**Your goal**: Scan the material below for every line with the string "card", and copy those lines.

**Data for review**:
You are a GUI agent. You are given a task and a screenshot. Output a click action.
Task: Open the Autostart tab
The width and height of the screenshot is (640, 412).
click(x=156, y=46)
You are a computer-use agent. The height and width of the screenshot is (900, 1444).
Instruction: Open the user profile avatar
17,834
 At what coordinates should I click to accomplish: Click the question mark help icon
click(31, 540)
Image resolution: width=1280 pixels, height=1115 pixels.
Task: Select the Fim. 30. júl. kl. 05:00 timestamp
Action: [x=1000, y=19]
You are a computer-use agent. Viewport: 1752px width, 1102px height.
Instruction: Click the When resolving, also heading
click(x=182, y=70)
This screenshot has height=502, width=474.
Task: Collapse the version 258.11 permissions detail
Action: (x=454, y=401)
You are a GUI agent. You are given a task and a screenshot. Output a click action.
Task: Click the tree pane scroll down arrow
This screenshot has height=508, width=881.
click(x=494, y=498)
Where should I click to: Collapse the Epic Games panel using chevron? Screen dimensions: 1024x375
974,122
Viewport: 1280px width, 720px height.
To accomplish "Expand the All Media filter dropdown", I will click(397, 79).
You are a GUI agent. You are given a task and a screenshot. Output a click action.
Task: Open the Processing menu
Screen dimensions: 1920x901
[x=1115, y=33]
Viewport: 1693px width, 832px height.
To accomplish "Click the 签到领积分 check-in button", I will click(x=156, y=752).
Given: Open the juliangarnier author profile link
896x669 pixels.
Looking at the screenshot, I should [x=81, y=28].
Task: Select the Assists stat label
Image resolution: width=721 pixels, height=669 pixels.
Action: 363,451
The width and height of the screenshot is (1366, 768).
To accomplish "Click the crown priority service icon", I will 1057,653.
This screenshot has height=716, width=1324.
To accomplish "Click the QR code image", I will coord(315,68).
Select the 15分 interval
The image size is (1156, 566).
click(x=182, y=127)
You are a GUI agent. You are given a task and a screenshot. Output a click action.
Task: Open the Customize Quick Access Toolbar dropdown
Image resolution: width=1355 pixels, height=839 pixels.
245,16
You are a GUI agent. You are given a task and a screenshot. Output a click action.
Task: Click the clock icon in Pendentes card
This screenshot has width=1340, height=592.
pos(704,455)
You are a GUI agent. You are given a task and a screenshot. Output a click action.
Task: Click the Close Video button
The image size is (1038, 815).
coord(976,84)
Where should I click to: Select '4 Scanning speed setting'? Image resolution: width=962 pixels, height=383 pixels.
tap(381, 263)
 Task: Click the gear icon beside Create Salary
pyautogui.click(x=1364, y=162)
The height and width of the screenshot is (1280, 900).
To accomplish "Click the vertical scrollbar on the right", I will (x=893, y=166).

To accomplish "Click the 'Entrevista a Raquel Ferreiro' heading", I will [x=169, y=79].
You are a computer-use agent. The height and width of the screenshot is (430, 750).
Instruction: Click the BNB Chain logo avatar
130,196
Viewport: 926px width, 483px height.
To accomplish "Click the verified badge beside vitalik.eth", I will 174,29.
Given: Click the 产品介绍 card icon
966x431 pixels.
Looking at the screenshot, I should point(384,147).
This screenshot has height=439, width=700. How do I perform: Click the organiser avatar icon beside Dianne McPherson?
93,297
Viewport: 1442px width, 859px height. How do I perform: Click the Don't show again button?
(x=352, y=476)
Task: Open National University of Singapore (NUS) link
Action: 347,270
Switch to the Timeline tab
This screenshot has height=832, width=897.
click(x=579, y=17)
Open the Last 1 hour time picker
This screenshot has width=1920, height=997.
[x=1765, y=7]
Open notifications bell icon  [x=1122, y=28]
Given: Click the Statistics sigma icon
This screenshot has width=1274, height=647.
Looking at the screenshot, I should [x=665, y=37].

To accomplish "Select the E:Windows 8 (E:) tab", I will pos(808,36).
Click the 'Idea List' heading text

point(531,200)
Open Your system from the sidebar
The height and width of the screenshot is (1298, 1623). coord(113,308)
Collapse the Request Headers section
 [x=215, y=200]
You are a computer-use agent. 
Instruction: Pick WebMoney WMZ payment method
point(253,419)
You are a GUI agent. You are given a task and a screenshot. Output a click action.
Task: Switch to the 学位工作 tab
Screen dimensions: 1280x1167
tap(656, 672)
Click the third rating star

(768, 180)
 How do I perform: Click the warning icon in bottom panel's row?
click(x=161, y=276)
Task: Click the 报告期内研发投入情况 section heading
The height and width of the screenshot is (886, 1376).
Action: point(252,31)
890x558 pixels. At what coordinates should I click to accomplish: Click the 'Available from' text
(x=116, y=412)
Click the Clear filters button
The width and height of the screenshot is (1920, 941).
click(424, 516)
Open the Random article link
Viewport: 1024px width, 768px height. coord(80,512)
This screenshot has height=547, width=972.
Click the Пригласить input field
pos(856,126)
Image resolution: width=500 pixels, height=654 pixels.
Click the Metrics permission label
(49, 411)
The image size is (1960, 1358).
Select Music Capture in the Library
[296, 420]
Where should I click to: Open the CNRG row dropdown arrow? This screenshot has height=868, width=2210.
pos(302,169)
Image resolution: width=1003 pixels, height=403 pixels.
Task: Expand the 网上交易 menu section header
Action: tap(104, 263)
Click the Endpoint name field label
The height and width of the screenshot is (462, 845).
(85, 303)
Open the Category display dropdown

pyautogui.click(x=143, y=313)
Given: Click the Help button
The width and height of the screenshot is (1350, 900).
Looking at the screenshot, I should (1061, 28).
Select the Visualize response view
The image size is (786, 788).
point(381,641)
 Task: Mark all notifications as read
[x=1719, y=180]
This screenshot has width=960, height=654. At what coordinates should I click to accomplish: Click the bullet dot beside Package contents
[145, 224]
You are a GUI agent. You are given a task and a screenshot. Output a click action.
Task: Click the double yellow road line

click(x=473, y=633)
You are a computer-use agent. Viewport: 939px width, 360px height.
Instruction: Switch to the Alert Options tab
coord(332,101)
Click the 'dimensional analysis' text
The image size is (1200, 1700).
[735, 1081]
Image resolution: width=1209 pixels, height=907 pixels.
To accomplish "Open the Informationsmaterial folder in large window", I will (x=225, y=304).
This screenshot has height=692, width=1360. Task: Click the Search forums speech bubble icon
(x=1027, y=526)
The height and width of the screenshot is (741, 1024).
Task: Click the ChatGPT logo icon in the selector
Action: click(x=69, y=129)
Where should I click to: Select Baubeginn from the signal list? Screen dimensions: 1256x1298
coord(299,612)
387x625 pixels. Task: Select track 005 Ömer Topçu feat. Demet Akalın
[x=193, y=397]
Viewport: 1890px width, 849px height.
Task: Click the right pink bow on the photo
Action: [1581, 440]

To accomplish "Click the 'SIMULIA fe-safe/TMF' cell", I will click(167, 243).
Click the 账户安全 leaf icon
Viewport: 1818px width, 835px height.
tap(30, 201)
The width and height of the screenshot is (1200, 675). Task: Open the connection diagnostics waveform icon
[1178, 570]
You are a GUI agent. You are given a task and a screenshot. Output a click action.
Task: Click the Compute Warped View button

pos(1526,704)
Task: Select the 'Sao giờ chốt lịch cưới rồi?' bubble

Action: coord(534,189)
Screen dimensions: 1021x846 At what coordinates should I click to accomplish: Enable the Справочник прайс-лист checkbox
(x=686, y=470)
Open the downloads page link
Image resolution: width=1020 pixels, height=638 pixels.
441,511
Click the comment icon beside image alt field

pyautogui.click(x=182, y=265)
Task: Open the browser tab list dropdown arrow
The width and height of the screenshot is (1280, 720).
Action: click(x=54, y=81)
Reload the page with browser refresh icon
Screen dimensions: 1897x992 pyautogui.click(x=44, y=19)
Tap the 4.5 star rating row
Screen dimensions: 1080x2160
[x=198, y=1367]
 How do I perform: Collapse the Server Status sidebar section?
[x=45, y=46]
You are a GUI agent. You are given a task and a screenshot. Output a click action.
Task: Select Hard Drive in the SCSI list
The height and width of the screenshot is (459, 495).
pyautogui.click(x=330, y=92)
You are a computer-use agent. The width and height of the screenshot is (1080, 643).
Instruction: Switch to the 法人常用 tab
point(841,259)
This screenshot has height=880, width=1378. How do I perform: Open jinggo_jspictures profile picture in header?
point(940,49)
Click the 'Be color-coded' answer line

**Result**:
Task: Click the clock icon in Pendentes card
Given: Click the 产品介绍 card icon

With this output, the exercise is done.